CHALLENGE =
Reproduce the records without any change, starting at their very first line and stopping after the line that contains "(x=534, y=526)".
┌─ GIVEN INFORMATION
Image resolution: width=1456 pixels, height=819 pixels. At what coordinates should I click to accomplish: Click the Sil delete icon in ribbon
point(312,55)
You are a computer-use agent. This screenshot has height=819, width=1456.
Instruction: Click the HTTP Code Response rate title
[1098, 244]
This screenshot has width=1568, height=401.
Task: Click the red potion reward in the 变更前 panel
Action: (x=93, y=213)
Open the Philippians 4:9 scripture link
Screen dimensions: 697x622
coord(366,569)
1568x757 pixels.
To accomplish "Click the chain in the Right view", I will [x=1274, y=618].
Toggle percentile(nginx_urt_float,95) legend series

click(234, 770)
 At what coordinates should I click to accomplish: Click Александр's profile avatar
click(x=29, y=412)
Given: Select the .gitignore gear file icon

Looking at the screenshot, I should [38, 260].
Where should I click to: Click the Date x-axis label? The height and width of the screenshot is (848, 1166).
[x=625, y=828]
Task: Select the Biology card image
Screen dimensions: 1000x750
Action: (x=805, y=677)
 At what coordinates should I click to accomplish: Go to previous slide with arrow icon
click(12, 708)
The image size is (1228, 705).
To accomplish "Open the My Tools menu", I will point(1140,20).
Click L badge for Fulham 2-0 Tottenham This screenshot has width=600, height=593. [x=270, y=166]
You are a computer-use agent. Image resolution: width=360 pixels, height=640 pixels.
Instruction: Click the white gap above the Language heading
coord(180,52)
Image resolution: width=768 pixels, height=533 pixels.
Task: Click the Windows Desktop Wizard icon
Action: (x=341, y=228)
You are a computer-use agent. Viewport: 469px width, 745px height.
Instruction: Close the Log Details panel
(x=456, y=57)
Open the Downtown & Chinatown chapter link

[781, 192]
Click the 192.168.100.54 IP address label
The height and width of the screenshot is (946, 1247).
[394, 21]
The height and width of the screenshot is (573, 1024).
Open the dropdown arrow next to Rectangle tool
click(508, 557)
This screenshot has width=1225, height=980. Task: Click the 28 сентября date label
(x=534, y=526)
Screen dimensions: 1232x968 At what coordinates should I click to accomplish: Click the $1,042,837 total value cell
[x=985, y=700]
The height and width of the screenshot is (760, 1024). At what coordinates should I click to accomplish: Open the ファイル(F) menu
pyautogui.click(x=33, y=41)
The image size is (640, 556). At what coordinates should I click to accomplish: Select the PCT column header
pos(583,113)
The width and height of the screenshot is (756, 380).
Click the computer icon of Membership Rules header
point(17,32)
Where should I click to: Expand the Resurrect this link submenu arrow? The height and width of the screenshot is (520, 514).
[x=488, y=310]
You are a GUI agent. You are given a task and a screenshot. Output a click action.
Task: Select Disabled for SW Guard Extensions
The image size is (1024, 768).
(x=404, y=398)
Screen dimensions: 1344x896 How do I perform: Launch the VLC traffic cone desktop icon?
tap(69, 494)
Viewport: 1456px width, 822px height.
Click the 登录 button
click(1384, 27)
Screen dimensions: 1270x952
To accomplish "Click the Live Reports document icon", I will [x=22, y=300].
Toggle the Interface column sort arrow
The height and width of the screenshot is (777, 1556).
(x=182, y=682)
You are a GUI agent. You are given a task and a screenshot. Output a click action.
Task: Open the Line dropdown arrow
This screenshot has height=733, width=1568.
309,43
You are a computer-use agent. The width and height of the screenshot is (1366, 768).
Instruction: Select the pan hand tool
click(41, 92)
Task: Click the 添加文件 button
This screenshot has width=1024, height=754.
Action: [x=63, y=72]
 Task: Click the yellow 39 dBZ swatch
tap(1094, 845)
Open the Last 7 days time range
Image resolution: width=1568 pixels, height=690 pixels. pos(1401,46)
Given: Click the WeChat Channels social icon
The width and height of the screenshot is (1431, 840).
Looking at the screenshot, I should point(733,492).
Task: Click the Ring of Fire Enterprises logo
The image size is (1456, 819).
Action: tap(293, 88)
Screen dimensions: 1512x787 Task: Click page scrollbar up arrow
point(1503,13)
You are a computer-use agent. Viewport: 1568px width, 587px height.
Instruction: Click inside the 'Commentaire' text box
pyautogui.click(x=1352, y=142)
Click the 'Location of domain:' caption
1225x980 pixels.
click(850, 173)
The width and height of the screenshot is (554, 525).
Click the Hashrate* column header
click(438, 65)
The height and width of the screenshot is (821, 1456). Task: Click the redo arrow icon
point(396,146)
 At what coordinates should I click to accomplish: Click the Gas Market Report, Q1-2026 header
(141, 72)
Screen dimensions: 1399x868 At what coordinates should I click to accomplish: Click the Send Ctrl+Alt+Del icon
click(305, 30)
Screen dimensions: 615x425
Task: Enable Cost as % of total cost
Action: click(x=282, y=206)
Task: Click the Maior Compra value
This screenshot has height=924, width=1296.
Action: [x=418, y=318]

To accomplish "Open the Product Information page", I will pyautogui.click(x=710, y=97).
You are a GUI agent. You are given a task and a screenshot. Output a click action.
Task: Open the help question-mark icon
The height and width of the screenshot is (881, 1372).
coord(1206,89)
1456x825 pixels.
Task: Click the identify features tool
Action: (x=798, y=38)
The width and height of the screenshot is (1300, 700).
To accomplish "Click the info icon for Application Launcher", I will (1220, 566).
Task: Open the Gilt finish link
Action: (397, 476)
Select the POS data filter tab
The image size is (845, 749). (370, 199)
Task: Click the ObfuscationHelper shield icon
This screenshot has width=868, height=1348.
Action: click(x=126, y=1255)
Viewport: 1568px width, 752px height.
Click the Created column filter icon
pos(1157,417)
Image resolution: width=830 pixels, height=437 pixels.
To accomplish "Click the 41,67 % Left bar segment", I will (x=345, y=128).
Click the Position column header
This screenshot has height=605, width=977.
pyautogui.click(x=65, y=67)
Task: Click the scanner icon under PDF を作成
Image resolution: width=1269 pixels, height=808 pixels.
└─
THE OUTPUT =
Image resolution: width=1456 pixels, height=819 pixels. At what coordinates should I click to accomplish: Click the Sil delete icon in ribbon
point(312,55)
You are a computer-use agent. This screenshot has height=819, width=1456.
Instruction: Click the HTTP Code Response rate title
[1098, 244]
This screenshot has width=1568, height=401.
Task: Click the red potion reward in the 变更前 panel
Action: (x=93, y=213)
Open the Philippians 4:9 scripture link
Screen dimensions: 697x622
coord(366,569)
1568x757 pixels.
To accomplish "Click the chain in the Right view", I will [x=1274, y=618].
Toggle percentile(nginx_urt_float,95) legend series

click(234, 770)
 At what coordinates should I click to accomplish: Click Александр's profile avatar
click(x=29, y=412)
Given: Select the .gitignore gear file icon

Looking at the screenshot, I should [38, 260].
Where should I click to: Click the Date x-axis label? The height and width of the screenshot is (848, 1166).
[x=625, y=828]
Task: Select the Biology card image
Screen dimensions: 1000x750
Action: (x=805, y=677)
 At what coordinates should I click to accomplish: Go to previous slide with arrow icon
click(12, 708)
The image size is (1228, 705).
To accomplish "Open the My Tools menu", I will point(1140,20).
Click L badge for Fulham 2-0 Tottenham This screenshot has width=600, height=593. [x=270, y=166]
You are a computer-use agent. Image resolution: width=360 pixels, height=640 pixels.
Instruction: Click the white gap above the Language heading
coord(180,52)
Image resolution: width=768 pixels, height=533 pixels.
Task: Click the Windows Desktop Wizard icon
Action: (x=341, y=228)
You are a computer-use agent. Viewport: 469px width, 745px height.
Instruction: Close the Log Details panel
(x=456, y=57)
Open the Downtown & Chinatown chapter link

[781, 192]
Click the 192.168.100.54 IP address label
The height and width of the screenshot is (946, 1247).
[394, 21]
The height and width of the screenshot is (573, 1024).
Open the dropdown arrow next to Rectangle tool
click(508, 557)
This screenshot has width=1225, height=980. Task: Click the 28 сентября date label
(x=534, y=526)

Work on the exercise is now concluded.